◆ PROBLEM TO WORK ON:
When you come to the line with "Task: Click the 2分鐘 post timestamp", begin repeating; continue exactly through the final line of the records and include nothing from before.

◆ AVAILABLE DATA:
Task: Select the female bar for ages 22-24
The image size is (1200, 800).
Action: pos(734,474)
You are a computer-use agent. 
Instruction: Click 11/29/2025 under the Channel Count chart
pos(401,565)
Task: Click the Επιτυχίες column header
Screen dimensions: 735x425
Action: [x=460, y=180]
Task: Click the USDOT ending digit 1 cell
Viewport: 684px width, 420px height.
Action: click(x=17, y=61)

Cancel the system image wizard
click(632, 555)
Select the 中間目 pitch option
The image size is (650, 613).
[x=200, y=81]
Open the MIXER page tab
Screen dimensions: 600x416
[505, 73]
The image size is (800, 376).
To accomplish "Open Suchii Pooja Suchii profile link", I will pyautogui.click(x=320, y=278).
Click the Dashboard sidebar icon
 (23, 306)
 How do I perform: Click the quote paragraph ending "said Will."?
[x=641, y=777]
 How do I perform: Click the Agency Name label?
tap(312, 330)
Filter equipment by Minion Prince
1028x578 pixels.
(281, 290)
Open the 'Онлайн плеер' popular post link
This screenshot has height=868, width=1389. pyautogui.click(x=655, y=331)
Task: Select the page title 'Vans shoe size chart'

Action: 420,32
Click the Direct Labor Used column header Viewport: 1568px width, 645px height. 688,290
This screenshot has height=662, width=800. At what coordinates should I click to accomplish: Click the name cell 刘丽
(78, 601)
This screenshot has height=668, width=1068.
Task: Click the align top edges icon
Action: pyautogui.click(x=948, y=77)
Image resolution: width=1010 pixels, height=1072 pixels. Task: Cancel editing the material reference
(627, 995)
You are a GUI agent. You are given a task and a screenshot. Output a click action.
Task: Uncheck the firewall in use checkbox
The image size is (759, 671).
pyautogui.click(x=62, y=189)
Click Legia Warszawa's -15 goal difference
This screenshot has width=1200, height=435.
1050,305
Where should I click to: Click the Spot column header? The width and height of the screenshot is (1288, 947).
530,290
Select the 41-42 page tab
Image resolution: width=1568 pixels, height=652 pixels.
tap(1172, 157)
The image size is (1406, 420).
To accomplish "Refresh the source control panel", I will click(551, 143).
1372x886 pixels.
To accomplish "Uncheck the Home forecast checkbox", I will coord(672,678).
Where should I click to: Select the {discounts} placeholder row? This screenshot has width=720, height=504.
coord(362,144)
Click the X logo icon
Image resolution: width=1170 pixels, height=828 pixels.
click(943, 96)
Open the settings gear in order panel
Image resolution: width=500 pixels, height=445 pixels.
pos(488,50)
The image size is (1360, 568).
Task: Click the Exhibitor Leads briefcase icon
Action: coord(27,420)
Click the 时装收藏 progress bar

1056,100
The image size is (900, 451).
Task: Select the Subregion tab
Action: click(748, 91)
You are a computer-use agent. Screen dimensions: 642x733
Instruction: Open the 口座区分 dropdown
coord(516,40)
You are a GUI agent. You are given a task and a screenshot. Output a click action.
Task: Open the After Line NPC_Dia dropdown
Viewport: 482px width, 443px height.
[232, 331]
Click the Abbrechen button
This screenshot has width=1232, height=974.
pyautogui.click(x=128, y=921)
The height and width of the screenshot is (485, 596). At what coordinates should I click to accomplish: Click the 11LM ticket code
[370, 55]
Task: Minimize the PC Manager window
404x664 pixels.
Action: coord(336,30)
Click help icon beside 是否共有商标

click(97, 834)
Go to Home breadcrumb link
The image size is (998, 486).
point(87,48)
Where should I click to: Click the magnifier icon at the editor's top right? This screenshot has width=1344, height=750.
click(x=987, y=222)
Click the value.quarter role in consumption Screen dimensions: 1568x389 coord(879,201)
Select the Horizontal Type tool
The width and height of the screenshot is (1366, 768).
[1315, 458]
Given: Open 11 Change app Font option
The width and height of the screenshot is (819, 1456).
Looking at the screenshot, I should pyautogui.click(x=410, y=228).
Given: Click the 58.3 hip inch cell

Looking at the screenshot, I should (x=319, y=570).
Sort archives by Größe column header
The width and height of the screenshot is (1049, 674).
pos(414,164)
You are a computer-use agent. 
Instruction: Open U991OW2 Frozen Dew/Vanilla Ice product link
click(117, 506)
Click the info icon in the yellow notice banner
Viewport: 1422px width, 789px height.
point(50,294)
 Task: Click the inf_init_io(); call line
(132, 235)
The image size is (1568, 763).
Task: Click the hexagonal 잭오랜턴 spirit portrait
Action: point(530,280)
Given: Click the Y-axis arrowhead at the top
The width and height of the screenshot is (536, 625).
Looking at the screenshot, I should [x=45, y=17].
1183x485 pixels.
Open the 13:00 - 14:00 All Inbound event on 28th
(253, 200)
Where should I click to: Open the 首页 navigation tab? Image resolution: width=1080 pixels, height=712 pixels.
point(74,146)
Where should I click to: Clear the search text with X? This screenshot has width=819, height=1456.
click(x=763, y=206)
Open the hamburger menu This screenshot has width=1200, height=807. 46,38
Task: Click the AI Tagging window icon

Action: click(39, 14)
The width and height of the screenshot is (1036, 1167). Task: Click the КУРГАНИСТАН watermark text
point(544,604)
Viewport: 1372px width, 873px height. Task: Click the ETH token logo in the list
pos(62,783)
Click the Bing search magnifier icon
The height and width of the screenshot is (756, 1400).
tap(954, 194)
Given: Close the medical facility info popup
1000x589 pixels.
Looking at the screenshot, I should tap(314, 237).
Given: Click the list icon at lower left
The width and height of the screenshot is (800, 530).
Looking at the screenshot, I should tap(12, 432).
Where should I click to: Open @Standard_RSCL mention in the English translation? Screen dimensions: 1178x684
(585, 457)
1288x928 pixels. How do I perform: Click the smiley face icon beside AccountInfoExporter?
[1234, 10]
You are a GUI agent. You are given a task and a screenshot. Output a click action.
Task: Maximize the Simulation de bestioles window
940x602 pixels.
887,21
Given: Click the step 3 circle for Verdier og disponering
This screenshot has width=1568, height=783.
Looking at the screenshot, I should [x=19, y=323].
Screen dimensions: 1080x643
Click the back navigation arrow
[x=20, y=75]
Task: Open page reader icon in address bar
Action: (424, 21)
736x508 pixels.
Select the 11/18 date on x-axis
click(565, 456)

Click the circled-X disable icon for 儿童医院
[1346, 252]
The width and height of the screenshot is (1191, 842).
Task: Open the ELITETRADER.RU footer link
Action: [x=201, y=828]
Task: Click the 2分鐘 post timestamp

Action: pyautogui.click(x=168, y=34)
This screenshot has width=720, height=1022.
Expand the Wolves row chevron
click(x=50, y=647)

◆ ANSWER SECTION:
Task: Click the 2分鐘 post timestamp

Action: pyautogui.click(x=168, y=34)
This screenshot has width=720, height=1022.
Expand the Wolves row chevron
click(x=50, y=647)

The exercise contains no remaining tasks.